I already know that eventually I will develop all my own B&W.  It seems to be the cheapest way to go.

My question is what is the most cost effective (while maintaining as much quality as is reasonable) to scan and print the negatives.

I also will probably shoot slide film for color...not sure if I'll develop that or not...it seems somewhat daunting.

I was looking at the Epson V500 flat-bed scanner.  Will this maintain the quality of my 35mm negatives?

I guess for any large prints you could send the negative to be scanned and printed professionally?

Thanks guys,

Joe


----------



## Derrel (Oct 18, 2011)

Slide film development is inexpensive!!! Have slides developed and mounted professionally!!!M

My impression is that a dedicated 35mm film scanner will out-scan a flatbed like the V500 on 35mm negs or slides. Once you move up to a bigger negative, the flatbed scanners do a pretty good job these days.


----------



## JAC526 (Oct 18, 2011)

Thanks for the input....Slide film will probably be professionally mounted and developed.

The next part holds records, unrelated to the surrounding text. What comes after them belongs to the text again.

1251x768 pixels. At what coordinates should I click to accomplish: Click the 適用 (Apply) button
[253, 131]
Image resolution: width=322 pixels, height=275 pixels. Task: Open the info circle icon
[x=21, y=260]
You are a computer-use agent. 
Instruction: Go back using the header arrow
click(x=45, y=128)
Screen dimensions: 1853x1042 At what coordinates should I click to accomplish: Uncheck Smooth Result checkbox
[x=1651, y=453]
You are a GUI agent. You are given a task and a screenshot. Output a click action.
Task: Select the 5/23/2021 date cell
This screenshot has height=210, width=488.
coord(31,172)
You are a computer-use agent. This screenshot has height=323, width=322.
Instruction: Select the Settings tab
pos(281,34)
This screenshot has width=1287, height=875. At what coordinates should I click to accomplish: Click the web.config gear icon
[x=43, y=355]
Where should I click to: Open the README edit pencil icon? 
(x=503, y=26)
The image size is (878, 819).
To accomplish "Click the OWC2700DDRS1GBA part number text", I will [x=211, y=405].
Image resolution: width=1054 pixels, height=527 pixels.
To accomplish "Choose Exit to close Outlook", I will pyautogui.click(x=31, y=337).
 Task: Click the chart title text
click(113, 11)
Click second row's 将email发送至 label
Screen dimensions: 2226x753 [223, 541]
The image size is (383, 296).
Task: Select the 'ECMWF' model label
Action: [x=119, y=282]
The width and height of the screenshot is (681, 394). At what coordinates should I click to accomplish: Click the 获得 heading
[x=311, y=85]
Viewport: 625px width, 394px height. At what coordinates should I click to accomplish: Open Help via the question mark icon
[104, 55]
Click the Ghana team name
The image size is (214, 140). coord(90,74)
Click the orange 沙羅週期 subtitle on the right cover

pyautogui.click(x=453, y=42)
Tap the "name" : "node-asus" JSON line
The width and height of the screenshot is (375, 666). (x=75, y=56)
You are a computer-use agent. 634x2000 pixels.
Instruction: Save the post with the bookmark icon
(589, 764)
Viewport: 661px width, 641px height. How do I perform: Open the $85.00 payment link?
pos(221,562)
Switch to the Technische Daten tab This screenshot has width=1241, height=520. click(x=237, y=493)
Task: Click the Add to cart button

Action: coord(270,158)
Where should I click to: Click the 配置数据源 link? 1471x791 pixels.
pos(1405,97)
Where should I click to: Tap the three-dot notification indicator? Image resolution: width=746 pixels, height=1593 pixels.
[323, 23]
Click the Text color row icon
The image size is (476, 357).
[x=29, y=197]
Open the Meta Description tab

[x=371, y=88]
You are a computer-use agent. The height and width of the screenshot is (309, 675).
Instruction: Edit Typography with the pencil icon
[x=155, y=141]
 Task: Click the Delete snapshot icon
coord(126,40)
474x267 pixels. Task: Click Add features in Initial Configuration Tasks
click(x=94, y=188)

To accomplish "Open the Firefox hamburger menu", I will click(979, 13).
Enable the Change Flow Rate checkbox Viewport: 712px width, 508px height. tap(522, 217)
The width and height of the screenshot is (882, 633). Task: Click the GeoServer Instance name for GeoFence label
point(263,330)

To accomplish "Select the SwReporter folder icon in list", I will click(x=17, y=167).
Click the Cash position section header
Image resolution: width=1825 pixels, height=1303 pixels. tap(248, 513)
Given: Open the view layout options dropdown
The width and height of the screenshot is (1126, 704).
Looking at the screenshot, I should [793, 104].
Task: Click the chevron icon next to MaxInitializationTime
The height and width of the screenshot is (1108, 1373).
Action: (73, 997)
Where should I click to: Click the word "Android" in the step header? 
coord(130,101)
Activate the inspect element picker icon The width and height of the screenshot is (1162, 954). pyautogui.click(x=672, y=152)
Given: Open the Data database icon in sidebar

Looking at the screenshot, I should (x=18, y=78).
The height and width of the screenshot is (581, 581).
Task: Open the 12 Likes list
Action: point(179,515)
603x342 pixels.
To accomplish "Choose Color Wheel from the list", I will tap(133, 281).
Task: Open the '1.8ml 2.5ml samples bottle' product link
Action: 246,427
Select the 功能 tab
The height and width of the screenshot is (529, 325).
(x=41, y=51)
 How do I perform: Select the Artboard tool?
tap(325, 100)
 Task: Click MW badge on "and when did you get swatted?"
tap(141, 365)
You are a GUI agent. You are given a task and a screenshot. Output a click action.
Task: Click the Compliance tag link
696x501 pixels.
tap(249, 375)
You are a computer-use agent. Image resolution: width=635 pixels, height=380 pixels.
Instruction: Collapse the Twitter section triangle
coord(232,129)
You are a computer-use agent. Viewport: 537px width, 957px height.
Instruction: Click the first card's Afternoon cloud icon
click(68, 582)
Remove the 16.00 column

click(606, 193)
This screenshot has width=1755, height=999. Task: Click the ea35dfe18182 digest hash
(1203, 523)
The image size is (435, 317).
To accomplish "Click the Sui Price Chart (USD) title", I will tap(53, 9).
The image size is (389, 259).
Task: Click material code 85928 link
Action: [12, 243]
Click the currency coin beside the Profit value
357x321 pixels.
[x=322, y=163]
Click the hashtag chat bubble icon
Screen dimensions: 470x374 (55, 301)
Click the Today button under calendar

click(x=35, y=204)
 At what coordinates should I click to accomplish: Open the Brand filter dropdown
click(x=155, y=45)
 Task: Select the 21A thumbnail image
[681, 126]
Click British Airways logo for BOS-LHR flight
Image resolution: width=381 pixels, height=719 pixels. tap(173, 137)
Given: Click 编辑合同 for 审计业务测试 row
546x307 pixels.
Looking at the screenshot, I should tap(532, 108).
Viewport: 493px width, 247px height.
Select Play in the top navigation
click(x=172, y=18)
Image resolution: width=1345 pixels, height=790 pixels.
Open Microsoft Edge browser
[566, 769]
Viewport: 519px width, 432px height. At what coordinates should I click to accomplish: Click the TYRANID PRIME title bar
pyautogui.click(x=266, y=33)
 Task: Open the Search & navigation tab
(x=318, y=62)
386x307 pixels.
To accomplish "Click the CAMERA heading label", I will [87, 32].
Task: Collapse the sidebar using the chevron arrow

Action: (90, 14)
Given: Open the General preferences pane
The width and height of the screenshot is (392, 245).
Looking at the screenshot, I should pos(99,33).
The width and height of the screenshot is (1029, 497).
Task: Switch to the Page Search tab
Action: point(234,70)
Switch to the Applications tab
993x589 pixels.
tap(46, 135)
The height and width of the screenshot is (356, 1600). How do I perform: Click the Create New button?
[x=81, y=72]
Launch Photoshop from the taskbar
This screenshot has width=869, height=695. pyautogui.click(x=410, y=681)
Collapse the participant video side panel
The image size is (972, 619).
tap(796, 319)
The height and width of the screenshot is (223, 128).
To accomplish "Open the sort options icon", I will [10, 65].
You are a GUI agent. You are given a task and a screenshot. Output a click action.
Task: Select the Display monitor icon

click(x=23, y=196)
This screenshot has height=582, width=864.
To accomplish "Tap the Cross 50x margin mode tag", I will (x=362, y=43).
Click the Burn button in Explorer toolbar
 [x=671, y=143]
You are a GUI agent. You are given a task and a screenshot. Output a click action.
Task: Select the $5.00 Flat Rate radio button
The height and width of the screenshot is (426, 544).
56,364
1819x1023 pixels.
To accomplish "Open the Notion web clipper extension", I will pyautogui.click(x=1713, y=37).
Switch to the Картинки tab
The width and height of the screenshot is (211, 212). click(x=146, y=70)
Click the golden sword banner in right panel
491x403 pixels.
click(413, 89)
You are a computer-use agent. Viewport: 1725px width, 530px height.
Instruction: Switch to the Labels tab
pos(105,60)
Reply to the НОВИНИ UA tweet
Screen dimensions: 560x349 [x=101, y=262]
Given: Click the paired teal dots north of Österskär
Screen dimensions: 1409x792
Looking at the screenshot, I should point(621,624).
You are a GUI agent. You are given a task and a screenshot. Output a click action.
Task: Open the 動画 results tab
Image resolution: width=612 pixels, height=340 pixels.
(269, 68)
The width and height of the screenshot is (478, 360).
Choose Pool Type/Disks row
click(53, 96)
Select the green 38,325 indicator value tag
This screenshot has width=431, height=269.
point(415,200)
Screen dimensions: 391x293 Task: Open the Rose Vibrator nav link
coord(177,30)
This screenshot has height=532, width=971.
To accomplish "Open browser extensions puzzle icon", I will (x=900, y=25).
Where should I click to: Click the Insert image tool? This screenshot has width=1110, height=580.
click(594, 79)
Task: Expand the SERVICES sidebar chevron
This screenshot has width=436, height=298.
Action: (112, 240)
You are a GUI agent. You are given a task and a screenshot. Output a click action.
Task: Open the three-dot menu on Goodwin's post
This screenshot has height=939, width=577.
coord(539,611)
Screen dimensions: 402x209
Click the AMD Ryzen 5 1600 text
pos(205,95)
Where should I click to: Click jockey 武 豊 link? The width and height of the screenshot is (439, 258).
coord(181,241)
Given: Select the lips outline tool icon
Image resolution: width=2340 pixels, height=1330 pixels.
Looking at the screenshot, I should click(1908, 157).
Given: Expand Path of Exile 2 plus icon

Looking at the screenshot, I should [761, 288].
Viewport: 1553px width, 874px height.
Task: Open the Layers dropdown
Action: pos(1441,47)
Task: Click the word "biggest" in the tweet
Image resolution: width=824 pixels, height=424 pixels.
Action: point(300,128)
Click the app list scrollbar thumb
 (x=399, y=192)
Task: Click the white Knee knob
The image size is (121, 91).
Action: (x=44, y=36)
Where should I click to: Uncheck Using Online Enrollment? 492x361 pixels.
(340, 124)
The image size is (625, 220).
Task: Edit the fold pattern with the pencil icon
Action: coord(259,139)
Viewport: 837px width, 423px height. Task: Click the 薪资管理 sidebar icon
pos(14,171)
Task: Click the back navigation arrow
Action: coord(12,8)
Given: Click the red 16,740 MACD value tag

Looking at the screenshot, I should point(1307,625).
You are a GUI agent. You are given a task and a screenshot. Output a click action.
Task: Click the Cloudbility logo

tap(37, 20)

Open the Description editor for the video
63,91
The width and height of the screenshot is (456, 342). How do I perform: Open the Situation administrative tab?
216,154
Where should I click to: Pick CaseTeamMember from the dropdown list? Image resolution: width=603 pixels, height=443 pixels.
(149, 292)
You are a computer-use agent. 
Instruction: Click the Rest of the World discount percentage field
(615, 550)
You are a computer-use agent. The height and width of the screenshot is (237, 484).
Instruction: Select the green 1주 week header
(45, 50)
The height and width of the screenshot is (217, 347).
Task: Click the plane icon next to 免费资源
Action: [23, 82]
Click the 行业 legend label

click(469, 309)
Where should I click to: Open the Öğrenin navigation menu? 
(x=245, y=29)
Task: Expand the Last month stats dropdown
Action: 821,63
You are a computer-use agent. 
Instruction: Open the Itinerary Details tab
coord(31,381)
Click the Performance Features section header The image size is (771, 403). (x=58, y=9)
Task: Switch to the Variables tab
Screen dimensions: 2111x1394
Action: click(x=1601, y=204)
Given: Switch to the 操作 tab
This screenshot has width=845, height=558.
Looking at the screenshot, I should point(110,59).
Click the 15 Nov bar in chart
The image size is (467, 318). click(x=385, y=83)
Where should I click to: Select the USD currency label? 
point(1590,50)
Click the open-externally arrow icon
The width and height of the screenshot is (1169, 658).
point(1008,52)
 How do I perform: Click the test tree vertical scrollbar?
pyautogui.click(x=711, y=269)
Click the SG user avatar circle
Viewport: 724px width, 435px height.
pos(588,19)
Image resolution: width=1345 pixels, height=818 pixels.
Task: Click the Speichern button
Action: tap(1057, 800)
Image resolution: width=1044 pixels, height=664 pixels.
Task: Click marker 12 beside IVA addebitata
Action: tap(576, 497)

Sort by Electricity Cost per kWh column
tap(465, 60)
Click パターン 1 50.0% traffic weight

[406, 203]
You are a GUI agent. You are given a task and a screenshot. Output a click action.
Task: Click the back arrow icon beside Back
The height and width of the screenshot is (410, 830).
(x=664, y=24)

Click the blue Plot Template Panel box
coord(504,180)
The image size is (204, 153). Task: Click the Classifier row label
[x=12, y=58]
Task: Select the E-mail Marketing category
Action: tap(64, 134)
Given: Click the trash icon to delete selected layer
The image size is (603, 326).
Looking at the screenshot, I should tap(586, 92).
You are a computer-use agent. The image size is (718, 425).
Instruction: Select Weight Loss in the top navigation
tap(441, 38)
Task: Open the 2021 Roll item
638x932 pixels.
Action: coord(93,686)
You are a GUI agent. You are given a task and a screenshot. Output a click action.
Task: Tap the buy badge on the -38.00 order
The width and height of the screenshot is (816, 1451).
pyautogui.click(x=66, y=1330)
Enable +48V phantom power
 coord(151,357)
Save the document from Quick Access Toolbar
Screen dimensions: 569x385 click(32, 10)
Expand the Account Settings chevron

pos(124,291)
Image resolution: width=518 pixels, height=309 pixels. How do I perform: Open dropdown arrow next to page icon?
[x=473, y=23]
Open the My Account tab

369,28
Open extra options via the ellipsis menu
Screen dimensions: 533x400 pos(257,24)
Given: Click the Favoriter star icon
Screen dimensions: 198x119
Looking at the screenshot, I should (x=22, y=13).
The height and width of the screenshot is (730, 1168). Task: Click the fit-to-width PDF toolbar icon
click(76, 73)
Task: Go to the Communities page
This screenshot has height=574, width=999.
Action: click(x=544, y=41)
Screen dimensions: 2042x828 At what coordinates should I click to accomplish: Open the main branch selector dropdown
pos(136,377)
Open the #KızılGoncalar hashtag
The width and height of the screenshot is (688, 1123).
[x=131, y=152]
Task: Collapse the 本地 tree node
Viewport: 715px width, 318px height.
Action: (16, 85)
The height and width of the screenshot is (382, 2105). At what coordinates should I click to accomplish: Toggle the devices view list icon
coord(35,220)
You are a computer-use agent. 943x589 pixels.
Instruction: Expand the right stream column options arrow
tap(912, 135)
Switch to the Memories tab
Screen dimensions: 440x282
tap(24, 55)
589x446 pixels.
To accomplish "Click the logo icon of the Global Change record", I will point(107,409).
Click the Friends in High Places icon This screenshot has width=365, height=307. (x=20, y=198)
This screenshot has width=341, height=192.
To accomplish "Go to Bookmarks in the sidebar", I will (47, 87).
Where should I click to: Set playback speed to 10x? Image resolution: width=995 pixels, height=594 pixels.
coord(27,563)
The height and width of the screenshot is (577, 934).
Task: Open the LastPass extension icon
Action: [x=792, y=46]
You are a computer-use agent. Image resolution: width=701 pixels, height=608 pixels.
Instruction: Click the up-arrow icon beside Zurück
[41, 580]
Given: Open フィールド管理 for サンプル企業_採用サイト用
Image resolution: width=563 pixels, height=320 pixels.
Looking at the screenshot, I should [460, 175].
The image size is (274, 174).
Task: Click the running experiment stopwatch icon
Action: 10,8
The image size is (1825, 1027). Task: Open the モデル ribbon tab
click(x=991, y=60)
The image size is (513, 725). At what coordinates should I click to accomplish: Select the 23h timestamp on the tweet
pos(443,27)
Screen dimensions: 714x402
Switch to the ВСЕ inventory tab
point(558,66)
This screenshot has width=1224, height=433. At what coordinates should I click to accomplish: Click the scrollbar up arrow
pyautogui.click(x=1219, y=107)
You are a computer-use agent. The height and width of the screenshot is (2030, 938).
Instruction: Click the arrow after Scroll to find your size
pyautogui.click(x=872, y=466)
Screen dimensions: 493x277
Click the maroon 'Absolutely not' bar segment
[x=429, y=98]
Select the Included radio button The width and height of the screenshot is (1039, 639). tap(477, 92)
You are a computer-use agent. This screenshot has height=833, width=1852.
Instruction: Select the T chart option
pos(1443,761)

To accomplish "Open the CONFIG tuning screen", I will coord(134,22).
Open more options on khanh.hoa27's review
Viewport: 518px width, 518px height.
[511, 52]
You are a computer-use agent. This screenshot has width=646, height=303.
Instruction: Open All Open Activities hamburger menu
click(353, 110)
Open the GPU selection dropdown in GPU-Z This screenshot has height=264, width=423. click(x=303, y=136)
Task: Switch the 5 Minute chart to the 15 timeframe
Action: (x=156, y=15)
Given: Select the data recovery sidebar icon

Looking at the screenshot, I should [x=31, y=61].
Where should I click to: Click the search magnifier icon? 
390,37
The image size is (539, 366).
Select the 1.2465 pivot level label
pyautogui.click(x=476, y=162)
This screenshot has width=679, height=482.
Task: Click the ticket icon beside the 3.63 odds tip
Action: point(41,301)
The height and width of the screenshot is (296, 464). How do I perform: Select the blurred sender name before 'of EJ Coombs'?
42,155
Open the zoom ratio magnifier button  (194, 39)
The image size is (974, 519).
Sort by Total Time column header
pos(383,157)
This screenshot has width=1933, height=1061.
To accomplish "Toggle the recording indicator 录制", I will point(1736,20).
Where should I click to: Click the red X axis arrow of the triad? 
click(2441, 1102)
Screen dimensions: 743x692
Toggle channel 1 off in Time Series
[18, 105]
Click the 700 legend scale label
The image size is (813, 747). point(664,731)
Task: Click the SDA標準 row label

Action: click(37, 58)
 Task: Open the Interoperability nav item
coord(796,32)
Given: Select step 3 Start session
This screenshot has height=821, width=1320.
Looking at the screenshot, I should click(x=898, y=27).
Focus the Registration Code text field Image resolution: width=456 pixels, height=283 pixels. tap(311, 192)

The dedicated 35mm scanners are just freakin expensive.  That's my only hurdle.


----------



## djacobox372 (Oct 18, 2011)

Black and white film developed cost only around 50cents a roll in recurring chemical cost--less if you are using more diluted developer.  E6 development cost is around $1.50 to $2 a roll, which is still less then half the cost of having it done professionally.  

If you're going to be shooting a lot of film, then you might want to consider a flatbed, as it will allow you to scan many shots at once.  Feeding film in one by one into a dedicated film scanner is tiresome.

A decent flatbed (like an epson), will scan at the same high quality as an inexpensive dedicated film scanner, the only issue is keeping it clean and ensuring you are scanning at the optimal carrier height.


----------



## orlovphoto (Nov 15, 2011)

since when did processing and developing became two different things?


----------